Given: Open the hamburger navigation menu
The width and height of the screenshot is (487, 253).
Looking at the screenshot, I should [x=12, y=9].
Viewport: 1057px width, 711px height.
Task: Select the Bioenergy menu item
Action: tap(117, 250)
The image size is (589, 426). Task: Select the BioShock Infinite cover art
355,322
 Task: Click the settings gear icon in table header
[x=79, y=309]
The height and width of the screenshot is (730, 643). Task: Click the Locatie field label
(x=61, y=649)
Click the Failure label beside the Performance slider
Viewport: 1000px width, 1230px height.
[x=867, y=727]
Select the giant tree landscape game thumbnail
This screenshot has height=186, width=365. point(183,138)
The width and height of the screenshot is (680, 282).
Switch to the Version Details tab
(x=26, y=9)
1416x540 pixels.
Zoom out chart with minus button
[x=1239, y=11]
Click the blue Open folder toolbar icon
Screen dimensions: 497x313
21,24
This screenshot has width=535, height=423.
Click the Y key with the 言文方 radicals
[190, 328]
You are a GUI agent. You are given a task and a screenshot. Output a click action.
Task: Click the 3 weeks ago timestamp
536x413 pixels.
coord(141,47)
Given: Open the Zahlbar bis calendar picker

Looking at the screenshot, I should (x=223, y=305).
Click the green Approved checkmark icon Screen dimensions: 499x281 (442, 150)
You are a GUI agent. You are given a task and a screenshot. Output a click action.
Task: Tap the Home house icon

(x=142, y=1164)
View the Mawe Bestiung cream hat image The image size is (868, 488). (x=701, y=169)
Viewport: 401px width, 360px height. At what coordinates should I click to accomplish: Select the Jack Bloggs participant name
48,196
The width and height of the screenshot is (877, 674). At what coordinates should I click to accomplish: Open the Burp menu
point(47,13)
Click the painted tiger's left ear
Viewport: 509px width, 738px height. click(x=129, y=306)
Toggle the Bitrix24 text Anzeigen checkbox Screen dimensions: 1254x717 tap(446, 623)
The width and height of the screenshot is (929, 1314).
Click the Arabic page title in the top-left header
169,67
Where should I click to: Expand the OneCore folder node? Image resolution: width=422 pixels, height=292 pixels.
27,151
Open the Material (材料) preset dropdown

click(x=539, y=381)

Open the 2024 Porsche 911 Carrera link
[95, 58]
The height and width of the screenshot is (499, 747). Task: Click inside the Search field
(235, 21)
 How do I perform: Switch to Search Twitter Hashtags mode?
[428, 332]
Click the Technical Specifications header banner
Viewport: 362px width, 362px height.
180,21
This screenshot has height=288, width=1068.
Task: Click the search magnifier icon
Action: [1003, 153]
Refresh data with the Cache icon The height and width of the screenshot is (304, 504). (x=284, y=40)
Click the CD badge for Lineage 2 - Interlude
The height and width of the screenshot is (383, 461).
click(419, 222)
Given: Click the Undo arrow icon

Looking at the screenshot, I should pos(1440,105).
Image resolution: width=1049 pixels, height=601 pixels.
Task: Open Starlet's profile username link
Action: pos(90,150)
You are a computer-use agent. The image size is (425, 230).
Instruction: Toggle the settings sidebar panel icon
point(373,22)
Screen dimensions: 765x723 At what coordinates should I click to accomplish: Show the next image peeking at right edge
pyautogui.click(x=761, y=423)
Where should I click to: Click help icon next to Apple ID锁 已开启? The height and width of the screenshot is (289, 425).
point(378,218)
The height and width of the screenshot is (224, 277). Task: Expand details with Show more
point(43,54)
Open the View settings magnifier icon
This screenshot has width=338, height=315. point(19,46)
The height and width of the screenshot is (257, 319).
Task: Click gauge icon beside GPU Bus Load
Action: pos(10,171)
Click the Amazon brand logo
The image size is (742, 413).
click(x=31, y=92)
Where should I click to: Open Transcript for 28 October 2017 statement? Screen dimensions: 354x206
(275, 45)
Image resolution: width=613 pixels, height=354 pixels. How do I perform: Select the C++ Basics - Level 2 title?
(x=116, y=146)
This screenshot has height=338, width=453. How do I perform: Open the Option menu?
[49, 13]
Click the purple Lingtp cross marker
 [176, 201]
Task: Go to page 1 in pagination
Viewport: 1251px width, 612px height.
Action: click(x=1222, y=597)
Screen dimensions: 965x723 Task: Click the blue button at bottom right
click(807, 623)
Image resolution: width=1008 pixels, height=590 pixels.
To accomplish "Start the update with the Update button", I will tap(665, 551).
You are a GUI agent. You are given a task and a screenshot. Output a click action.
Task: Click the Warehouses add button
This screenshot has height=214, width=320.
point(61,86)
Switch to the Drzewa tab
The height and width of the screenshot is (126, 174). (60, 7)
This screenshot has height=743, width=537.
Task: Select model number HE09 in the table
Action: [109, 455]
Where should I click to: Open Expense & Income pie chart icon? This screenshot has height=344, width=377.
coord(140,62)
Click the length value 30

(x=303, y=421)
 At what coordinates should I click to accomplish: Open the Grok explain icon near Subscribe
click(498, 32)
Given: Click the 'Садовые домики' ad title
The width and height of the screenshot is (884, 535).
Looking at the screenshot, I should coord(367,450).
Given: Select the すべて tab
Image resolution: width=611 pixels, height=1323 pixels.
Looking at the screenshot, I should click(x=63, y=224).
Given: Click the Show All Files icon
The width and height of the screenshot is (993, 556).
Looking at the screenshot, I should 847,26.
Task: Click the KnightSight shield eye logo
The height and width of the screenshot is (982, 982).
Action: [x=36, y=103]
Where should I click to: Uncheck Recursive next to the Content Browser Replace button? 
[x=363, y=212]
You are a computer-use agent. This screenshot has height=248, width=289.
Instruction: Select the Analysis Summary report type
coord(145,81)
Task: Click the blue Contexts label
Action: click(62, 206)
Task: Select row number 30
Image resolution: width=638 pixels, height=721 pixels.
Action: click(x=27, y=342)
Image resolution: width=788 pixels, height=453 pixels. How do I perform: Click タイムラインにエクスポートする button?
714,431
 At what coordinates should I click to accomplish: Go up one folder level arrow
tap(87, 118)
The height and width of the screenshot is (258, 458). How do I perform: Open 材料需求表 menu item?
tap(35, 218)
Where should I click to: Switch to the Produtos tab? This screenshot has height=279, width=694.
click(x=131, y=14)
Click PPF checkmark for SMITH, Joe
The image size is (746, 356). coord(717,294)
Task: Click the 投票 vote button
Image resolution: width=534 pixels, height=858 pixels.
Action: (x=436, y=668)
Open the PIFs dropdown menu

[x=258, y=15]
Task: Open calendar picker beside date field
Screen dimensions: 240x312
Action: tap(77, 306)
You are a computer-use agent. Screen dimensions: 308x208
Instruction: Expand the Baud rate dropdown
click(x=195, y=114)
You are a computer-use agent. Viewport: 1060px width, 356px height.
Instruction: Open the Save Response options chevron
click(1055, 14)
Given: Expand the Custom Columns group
- - - - -
Exercise directions —
Reproduce every record that appears above, keeping the wording exact.

Written response —
Given: Open the hamburger navigation menu
The width and height of the screenshot is (487, 253).
Looking at the screenshot, I should [x=12, y=9].
Viewport: 1057px width, 711px height.
Task: Select the Bioenergy menu item
Action: tap(117, 250)
The image size is (589, 426). Task: Select the BioShock Infinite cover art
355,322
 Task: Click the settings gear icon in table header
[x=79, y=309]
The height and width of the screenshot is (730, 643). Task: Click the Locatie field label
(x=61, y=649)
Click the Failure label beside the Performance slider
Viewport: 1000px width, 1230px height.
[x=867, y=727]
Select the giant tree landscape game thumbnail
This screenshot has height=186, width=365. point(183,138)
The width and height of the screenshot is (680, 282).
Switch to the Version Details tab
(x=26, y=9)
1416x540 pixels.
Zoom out chart with minus button
[x=1239, y=11]
Click the blue Open folder toolbar icon
Screen dimensions: 497x313
21,24
This screenshot has width=535, height=423.
Click the Y key with the 言文方 radicals
[190, 328]
You are a GUI agent. You are given a task and a screenshot. Output a click action.
Task: Click the 3 weeks ago timestamp
536x413 pixels.
coord(141,47)
Given: Open the Zahlbar bis calendar picker

Looking at the screenshot, I should (x=223, y=305).
Click the green Approved checkmark icon Screen dimensions: 499x281 (442, 150)
You are a GUI agent. You are given a task and a screenshot. Output a click action.
Task: Tap the Home house icon

(x=142, y=1164)
View the Mawe Bestiung cream hat image The image size is (868, 488). (x=701, y=169)
Viewport: 401px width, 360px height. At what coordinates should I click to accomplish: Select the Jack Bloggs participant name
48,196
The width and height of the screenshot is (877, 674). At what coordinates should I click to accomplish: Open the Burp menu
point(47,13)
Click the painted tiger's left ear
Viewport: 509px width, 738px height. click(x=129, y=306)
Toggle the Bitrix24 text Anzeigen checkbox Screen dimensions: 1254x717 tap(446, 623)
The width and height of the screenshot is (929, 1314).
Click the Arabic page title in the top-left header
169,67
Where should I click to: Expand the OneCore folder node? Image resolution: width=422 pixels, height=292 pixels.
27,151
Open the Material (材料) preset dropdown

click(x=539, y=381)

Open the 2024 Porsche 911 Carrera link
[95, 58]
The height and width of the screenshot is (499, 747). Task: Click inside the Search field
(235, 21)
 How do I perform: Switch to Search Twitter Hashtags mode?
[428, 332]
Click the Technical Specifications header banner
Viewport: 362px width, 362px height.
180,21
This screenshot has height=288, width=1068.
Task: Click the search magnifier icon
Action: [1003, 153]
Refresh data with the Cache icon The height and width of the screenshot is (304, 504). (x=284, y=40)
Click the CD badge for Lineage 2 - Interlude
The height and width of the screenshot is (383, 461).
click(419, 222)
Given: Click the Undo arrow icon

Looking at the screenshot, I should pos(1440,105).
Image resolution: width=1049 pixels, height=601 pixels.
Task: Open Starlet's profile username link
Action: pos(90,150)
You are a computer-use agent. The image size is (425, 230).
Instruction: Toggle the settings sidebar panel icon
point(373,22)
Screen dimensions: 765x723 At what coordinates should I click to accomplish: Show the next image peeking at right edge
pyautogui.click(x=761, y=423)
Where should I click to: Click help icon next to Apple ID锁 已开启? The height and width of the screenshot is (289, 425).
point(378,218)
The height and width of the screenshot is (224, 277). Task: Expand details with Show more
point(43,54)
Open the View settings magnifier icon
This screenshot has width=338, height=315. point(19,46)
The height and width of the screenshot is (257, 319).
Task: Click gauge icon beside GPU Bus Load
Action: pos(10,171)
Click the Amazon brand logo
The image size is (742, 413).
click(x=31, y=92)
Where should I click to: Open Transcript for 28 October 2017 statement? Screen dimensions: 354x206
(275, 45)
Image resolution: width=613 pixels, height=354 pixels. How do I perform: Select the C++ Basics - Level 2 title?
(x=116, y=146)
This screenshot has height=338, width=453. How do I perform: Open the Option menu?
[49, 13]
Click the purple Lingtp cross marker
 [176, 201]
Task: Go to page 1 in pagination
Viewport: 1251px width, 612px height.
Action: click(x=1222, y=597)
Screen dimensions: 965x723 Task: Click the blue button at bottom right
click(807, 623)
Image resolution: width=1008 pixels, height=590 pixels.
To accomplish "Start the update with the Update button", I will tap(665, 551).
You are a GUI agent. You are given a task and a screenshot. Output a click action.
Task: Click the Warehouses add button
This screenshot has height=214, width=320.
point(61,86)
Switch to the Drzewa tab
The height and width of the screenshot is (126, 174). (60, 7)
This screenshot has height=743, width=537.
Task: Select model number HE09 in the table
Action: [109, 455]
Where should I click to: Open Expense & Income pie chart icon? This screenshot has height=344, width=377.
coord(140,62)
Click the length value 30

(x=303, y=421)
 At what coordinates should I click to accomplish: Open the Grok explain icon near Subscribe
click(498, 32)
Given: Click the 'Садовые домики' ad title
The width and height of the screenshot is (884, 535).
Looking at the screenshot, I should coord(367,450).
Given: Select the すべて tab
Image resolution: width=611 pixels, height=1323 pixels.
Looking at the screenshot, I should click(x=63, y=224).
Given: Click the Show All Files icon
The width and height of the screenshot is (993, 556).
Looking at the screenshot, I should 847,26.
Task: Click the KnightSight shield eye logo
The height and width of the screenshot is (982, 982).
Action: [x=36, y=103]
Where should I click to: Uncheck Recursive next to the Content Browser Replace button? 
[x=363, y=212]
You are a computer-use agent. This screenshot has height=248, width=289.
Instruction: Select the Analysis Summary report type
coord(145,81)
Task: Click the blue Contexts label
Action: click(62, 206)
Task: Select row number 30
Image resolution: width=638 pixels, height=721 pixels.
Action: click(x=27, y=342)
Image resolution: width=788 pixels, height=453 pixels. How do I perform: Click タイムラインにエクスポートする button?
714,431
 At what coordinates should I click to accomplish: Go up one folder level arrow
tap(87, 118)
The height and width of the screenshot is (258, 458). How do I perform: Open 材料需求表 menu item?
tap(35, 218)
Where should I click to: Switch to the Produtos tab? This screenshot has height=279, width=694.
click(x=131, y=14)
Click PPF checkmark for SMITH, Joe
The image size is (746, 356). coord(717,294)
Task: Click the 投票 vote button
Image resolution: width=534 pixels, height=858 pixels.
Action: (x=436, y=668)
Open the PIFs dropdown menu

[x=258, y=15]
Task: Open calendar picker beside date field
Screen dimensions: 240x312
Action: tap(77, 306)
You are a computer-use agent. Screen dimensions: 308x208
Instruction: Expand the Baud rate dropdown
click(x=195, y=114)
You are a computer-use agent. Viewport: 1060px width, 356px height.
Instruction: Open the Save Response options chevron
click(1055, 14)
Given: Expand the Custom Columns group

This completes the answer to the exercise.